Goal of the exercise |
Below are the records; pull every line that includes "legend".

Data extracts |
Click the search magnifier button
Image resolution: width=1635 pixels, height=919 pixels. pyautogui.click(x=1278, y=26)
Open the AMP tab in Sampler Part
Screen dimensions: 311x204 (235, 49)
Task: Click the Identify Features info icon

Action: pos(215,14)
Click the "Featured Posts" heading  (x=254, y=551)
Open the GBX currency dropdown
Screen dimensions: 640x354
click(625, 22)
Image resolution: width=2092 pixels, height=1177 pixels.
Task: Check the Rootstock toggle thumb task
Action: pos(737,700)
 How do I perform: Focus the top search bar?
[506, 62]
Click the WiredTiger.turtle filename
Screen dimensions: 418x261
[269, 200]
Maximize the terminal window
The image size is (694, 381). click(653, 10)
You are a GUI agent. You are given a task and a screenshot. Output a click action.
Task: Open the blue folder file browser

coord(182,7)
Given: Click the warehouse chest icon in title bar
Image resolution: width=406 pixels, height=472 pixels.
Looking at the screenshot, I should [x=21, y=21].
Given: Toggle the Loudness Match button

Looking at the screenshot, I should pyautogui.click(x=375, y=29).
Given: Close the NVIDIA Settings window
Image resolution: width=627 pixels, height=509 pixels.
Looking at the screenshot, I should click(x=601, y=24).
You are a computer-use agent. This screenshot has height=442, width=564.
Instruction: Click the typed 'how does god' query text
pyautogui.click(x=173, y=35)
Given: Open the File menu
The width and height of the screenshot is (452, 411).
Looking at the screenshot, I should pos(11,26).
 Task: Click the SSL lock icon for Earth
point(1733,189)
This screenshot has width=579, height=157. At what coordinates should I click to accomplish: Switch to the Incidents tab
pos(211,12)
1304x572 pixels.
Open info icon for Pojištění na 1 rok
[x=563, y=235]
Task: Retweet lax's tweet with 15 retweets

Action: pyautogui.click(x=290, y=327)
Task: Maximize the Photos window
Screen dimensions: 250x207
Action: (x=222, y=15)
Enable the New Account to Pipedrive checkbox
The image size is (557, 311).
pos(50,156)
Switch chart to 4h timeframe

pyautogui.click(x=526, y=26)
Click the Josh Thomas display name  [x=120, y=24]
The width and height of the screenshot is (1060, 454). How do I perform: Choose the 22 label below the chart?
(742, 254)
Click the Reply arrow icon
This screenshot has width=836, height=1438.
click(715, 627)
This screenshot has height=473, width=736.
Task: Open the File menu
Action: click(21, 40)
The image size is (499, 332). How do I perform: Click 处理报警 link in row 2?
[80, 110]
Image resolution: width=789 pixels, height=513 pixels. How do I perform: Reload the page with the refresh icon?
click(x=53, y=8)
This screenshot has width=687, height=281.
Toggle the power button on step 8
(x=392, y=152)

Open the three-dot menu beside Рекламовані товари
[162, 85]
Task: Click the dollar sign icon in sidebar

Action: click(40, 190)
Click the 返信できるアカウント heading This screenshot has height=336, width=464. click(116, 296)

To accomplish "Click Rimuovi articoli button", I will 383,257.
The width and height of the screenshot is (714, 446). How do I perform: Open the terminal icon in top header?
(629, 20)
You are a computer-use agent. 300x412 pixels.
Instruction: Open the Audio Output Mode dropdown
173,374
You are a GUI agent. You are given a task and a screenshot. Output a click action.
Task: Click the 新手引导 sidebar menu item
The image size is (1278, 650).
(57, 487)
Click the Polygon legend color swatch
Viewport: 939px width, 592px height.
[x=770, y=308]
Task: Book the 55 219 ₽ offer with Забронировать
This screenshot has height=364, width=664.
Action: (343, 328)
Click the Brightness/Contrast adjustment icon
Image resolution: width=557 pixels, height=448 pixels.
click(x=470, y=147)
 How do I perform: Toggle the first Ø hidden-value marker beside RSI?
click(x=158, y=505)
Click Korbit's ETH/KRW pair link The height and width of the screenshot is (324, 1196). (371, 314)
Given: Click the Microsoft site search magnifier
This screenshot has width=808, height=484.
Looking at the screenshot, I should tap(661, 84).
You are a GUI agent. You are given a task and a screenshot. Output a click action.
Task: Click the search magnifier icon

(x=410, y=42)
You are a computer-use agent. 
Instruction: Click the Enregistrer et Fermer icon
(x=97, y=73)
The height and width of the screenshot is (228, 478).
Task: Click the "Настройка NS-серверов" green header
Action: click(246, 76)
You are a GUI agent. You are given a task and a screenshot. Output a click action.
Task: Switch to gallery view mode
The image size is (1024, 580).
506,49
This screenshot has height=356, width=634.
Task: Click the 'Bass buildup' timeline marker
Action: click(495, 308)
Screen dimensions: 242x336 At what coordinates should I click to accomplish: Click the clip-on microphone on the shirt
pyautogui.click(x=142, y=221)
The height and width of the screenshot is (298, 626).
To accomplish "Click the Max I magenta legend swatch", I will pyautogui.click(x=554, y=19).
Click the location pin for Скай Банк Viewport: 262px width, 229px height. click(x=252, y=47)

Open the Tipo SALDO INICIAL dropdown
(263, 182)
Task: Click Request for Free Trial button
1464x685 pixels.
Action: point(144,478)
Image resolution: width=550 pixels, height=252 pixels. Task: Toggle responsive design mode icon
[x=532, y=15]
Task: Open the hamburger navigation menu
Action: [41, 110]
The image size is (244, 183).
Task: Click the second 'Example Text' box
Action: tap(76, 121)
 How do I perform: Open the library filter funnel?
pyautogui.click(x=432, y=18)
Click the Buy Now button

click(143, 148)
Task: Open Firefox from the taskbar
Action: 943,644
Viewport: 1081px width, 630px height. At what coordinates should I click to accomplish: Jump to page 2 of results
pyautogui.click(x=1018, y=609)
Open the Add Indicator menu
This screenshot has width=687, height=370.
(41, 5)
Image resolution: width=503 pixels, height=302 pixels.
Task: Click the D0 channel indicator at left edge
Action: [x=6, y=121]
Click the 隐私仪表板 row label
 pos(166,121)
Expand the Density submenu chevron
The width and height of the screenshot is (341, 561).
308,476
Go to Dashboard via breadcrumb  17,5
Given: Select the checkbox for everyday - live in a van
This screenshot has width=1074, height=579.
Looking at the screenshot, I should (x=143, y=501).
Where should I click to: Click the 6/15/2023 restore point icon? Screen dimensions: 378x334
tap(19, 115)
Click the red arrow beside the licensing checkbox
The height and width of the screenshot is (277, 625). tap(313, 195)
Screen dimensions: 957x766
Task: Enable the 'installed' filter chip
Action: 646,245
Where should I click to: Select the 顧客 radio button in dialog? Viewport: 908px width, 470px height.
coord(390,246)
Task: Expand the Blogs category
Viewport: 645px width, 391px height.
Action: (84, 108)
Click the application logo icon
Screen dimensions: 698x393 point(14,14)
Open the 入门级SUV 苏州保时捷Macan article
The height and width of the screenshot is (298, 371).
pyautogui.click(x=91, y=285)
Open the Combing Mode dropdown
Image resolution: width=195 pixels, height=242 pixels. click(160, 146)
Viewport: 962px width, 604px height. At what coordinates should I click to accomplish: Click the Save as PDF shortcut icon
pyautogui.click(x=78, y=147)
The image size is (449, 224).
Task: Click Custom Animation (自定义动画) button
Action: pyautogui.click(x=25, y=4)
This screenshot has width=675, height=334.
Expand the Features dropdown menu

Solution to this task |
Click the Polygon legend color swatch
To accomplish "Click the Max I magenta legend swatch", I will pyautogui.click(x=554, y=19).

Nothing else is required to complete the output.